Textauszug —
* * * * *

Die Kläger werfen dem Beklagten die Verletzung seiner notariellen Amtspflichten vor, weil er sie im Beurkundungstermin nicht über den im Grundbuch eingetragenen Zwangsversteigerungsvermerk und die ihm bekannten wirtschaftlichen Schwierigkeiten der O.GmbH unterrichtet habe. Sie machen deshalb einen Schadensersatzanspruch geltend und begehren die Feststellung seiner Verpflichtung, ihnen alle Schäden zu ersetzen, die auf diese Pflichtverletzung zurückzuführen seien. Das Landgericht hat die Klage abgewiesen, die Berufung der Kläger war erfolglos. Mit ihrer vom Berufungsgericht zugelassenen Revision verfolgen die Kläger ihre bisherigen Klageanträge weiter. Die Revision der Kläger ist begründet.

Der Beklagte hat seine aus § 17 Abs. 1 Satz 1 BeurkG folgende Amtspflicht verletzt, die Kläger über die rechtliche Tragweite des beurkundeten Kaufvertrags, sowie über die unmittelbaren rechtlichen Bedingungen für den Eintritt des beabsichtigten Rechtserfolgs zu belehren. Er hat bei Beurkundung nicht auf den zu diesem Zeitpunkt noch eingetragenen Zwangsversteigerungsvermerk und dessen rechtliche Folgen hingewiesen; er belehrte nicht darüber, dass die Anordnung der Zwangsversteigerung die Beschlagnahme des Grundstücks und mithin ein Veräußerungsverbot zur Folge hätte (vgl. § 20 Abs. 1, § 23 Abs. 1 Satz 1 ZVG), sodass bis auf weiteres ein Hindernis für den beabsichtigten Erwerb lastenfreien Eigentums bestünde. Die Aufnahme eines Hinweises im Kaufvertrag lediglich auf einen in Abteilung II des Grundbuchs eingetragenen 'Vermerk' wurde seinen Verpflichtungen zur Belehrung über die rechtliche Tragweite der noch bestehenden Belastung nicht gerecht, zumal der Inhalt dieses 'Vermerks' weder besprochen noch erläutert wurde.

Ein auf diese Pflichtverletzung des Beklagten gestützter Schadensersatzanspruch aus § 19 Abs. 1 BNotO ist begründet. Die von den Klägern geltend gemachte Schadensfolge liegt innerhalb des Schutzzwecks der verletzten Amtspflicht und ist somit dem Beklagten zuzurechnen.

Die dem Notar nach § 17 Abs. 1 Satz 1 BeurkG obliegende Pflicht zur Rechtsbelehrung reicht grundsätzlich nur soweit, als eine Belehrung für das Zustandekommen einer formgültigen Urkunde erforderlich ist. Dagegen bezieht sich die Belehrungspflicht nach dieser Vorschrift grundsätzlich nicht auf die wirtschaftliche Tragweite des Rechtsgeschäfts. Zwar hat sich hier nicht das von dem Zwangsversteigerungsvermerk ausgehende Risiko verwirklicht, sondern das wirtschaftliche Risiko, dass die Verkäuferin in der Folgezeit finanziell nicht in der Lage war, die geschuldeten Leistungen zu erbringen.

* * * * *

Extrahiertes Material

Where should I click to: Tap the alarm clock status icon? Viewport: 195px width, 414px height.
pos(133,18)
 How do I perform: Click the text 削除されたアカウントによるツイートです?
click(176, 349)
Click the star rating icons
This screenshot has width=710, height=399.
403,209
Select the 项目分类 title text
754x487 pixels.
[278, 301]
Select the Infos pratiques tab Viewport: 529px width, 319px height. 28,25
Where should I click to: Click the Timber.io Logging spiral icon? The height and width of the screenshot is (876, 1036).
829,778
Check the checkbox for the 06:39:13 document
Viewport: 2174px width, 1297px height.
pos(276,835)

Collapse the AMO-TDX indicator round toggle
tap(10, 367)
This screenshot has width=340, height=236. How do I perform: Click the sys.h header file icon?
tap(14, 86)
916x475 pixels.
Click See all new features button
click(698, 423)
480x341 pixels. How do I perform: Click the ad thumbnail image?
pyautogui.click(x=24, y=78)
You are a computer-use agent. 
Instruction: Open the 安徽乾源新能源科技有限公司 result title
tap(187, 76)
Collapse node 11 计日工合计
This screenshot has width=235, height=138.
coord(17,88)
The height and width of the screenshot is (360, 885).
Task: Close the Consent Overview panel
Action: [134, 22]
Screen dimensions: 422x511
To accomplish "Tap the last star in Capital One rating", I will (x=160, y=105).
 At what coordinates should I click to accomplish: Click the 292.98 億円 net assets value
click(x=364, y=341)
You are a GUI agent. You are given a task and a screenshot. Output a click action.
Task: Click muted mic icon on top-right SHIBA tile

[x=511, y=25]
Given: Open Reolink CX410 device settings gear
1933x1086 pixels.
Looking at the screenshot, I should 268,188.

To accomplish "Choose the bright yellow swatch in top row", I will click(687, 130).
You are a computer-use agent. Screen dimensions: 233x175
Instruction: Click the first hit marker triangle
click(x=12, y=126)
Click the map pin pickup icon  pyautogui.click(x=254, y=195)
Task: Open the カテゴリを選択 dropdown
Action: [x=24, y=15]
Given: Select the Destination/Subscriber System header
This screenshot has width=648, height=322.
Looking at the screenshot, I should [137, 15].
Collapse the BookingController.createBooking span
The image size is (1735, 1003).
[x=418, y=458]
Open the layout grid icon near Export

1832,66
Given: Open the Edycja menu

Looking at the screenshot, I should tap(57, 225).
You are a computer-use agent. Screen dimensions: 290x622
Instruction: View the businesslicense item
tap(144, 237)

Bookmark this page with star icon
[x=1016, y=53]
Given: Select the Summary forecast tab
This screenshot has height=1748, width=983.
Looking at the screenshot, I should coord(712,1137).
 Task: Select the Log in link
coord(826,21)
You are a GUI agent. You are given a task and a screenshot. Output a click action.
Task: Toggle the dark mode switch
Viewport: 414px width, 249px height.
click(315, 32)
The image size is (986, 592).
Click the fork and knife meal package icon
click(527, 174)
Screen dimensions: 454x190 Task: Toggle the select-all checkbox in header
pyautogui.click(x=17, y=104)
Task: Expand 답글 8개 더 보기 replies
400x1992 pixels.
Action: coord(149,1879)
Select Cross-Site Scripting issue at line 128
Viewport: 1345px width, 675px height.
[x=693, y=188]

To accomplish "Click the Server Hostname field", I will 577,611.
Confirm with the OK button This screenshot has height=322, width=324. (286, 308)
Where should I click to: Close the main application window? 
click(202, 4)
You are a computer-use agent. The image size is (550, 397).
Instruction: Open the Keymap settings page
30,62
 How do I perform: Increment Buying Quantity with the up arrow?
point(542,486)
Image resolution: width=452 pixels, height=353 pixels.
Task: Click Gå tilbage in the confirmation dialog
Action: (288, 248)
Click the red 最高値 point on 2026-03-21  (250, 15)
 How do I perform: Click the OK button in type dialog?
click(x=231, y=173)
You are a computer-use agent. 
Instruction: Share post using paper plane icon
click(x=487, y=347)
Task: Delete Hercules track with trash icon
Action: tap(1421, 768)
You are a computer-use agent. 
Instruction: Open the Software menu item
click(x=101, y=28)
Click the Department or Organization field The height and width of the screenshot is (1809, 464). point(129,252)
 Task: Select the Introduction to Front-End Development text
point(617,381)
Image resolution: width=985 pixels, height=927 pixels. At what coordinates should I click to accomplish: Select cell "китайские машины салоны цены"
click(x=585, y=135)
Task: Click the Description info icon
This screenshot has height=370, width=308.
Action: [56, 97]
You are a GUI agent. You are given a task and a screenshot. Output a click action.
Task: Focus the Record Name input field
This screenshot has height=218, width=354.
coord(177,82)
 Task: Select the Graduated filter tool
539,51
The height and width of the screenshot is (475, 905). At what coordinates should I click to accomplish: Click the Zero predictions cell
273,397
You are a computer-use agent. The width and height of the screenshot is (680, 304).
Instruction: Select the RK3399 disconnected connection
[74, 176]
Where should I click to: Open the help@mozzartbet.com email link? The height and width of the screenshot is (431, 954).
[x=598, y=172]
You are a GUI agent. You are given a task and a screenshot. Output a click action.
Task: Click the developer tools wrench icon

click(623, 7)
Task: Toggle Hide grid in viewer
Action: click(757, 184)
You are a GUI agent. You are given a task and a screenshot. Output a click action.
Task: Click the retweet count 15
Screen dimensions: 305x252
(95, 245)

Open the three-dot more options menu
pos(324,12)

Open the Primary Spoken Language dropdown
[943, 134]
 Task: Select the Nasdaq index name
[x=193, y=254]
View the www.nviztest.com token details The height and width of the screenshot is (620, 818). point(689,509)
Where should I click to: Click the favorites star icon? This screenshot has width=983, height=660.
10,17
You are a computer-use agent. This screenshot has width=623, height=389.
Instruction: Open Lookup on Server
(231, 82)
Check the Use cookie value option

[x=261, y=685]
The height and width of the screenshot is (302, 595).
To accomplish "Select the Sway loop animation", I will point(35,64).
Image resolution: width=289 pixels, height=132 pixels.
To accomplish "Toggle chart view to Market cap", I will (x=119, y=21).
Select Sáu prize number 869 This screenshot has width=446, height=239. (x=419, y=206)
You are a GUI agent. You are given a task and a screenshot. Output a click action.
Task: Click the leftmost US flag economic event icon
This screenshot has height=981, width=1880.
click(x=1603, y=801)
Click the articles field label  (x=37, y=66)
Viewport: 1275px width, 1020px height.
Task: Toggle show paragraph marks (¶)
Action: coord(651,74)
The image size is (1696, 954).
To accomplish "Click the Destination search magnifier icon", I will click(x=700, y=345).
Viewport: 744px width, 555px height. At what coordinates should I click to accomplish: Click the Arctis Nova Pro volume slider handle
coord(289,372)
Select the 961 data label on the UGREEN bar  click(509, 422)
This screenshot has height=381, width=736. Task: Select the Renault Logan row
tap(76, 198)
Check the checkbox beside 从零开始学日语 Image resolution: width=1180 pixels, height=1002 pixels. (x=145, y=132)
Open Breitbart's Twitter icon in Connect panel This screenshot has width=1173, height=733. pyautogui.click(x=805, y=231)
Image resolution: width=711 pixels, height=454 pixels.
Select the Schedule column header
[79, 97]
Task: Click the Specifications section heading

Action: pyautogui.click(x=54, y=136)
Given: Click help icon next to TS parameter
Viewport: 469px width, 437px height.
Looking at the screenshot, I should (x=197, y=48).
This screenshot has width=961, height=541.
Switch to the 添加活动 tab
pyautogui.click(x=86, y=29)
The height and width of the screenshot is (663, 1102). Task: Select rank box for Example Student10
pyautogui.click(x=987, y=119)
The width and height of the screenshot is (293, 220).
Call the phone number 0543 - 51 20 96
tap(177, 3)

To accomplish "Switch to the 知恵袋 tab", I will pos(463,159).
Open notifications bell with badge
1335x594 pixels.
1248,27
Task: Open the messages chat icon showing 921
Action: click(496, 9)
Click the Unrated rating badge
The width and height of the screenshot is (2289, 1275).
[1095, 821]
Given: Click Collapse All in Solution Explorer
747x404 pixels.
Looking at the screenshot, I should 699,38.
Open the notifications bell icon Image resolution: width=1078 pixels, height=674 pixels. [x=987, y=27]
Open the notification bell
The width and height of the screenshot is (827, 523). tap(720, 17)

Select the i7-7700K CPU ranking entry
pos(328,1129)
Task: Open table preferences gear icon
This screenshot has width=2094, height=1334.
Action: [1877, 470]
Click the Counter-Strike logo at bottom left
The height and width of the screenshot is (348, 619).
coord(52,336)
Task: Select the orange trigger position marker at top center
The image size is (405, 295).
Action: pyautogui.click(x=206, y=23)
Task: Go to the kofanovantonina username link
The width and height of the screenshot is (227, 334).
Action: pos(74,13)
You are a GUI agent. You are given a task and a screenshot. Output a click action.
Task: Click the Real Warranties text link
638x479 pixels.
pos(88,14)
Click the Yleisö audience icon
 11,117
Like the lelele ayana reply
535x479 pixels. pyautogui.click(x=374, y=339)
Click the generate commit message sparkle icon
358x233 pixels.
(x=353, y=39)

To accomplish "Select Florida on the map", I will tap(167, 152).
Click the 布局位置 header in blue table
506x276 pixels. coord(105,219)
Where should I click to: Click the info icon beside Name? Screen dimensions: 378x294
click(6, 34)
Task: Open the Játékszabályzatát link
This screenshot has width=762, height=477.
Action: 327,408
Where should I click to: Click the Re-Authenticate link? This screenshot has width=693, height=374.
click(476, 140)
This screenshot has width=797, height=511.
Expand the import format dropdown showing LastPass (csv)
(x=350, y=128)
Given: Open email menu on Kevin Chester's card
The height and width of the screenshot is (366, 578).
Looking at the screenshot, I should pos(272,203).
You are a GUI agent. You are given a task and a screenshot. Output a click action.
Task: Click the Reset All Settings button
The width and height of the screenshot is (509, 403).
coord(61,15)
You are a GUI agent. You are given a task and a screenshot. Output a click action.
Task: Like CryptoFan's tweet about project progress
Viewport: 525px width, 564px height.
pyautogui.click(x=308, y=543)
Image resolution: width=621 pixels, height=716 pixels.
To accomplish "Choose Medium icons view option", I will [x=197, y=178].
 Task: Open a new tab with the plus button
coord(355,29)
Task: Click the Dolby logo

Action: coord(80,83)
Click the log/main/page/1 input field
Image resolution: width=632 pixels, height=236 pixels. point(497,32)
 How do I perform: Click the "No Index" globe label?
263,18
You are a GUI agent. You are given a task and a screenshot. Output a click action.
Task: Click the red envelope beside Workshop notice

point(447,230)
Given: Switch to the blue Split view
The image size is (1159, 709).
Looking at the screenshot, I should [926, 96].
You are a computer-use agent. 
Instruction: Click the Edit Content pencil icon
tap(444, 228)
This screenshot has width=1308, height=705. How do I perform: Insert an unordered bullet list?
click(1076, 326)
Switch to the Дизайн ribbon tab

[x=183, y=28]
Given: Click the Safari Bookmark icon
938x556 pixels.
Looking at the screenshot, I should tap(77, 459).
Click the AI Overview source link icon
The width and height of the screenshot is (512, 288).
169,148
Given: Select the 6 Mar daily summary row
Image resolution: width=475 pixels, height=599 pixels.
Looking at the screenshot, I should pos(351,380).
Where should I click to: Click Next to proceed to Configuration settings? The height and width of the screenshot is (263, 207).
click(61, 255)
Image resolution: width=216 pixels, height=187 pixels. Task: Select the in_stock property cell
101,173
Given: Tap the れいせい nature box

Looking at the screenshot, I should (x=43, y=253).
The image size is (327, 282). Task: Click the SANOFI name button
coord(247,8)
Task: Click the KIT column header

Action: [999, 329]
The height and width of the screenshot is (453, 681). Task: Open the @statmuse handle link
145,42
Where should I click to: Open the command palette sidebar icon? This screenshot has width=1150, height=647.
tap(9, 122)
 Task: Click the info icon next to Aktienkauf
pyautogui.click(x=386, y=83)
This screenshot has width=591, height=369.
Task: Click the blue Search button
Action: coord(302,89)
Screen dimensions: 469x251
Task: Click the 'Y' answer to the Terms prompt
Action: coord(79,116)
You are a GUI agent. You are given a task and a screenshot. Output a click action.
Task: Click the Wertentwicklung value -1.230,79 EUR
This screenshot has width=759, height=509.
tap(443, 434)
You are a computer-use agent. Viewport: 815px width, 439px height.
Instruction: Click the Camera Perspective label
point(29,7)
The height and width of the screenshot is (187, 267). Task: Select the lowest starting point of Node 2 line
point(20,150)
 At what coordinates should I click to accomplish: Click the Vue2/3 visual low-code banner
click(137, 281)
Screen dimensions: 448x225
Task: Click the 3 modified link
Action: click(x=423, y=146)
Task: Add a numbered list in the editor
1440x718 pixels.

* * * * *

Aufgabenstellung —
1) Beantworten Sie anhand des Textauszugs zur Notarhaftung die folgenden Fragen:
(a) Wie hat das Landgericht über die Klage entschieden?
(b) In welcher Abteilung des Grundbuchs war der im Kaufvertrag erwähnte „Vermerk“ eingetragen?
(c) Auf welche Vorschrift wird der Schadensersatzanspruch gegen den Beklagten gestützt?
2) Führen Sie den Textauszug über die Amtspflichtverletzung des Notars im Anschluss an seinen letzten Satz fort.

Lösungen —
1)
(a) Das Landgericht hat die Klage abgewiesen.
(b) In Abteilung II des Grundbuchs.
(c) Auf § 19 Abs. 1 BNotO.

2)
Jedoch wird die Eintragung eines Zwangsversteigerungsvermerks zulasten eines Vertragspartners im Rechts- und Geschäftsverkehr als Warnhinweis auf mögliche bestehende finanzielle Schwierigkeiten angesehen, sodass im Allgemeinen vor Abschluss eines Vertrags die Leistungsfähigkeit dieses Vertragspartners hinterfragt wird. Dies belegt, dass in der Rechtswirklichkeit durch die Eintragung eines Zwangsversteigerungsvermerks ein – für die Haftungszurechnung ausreichender - Zusammenhang zwischen der rechtlichen und der wirtschaftlichen Durchführbarkeit des Vertrags hergestellt wird.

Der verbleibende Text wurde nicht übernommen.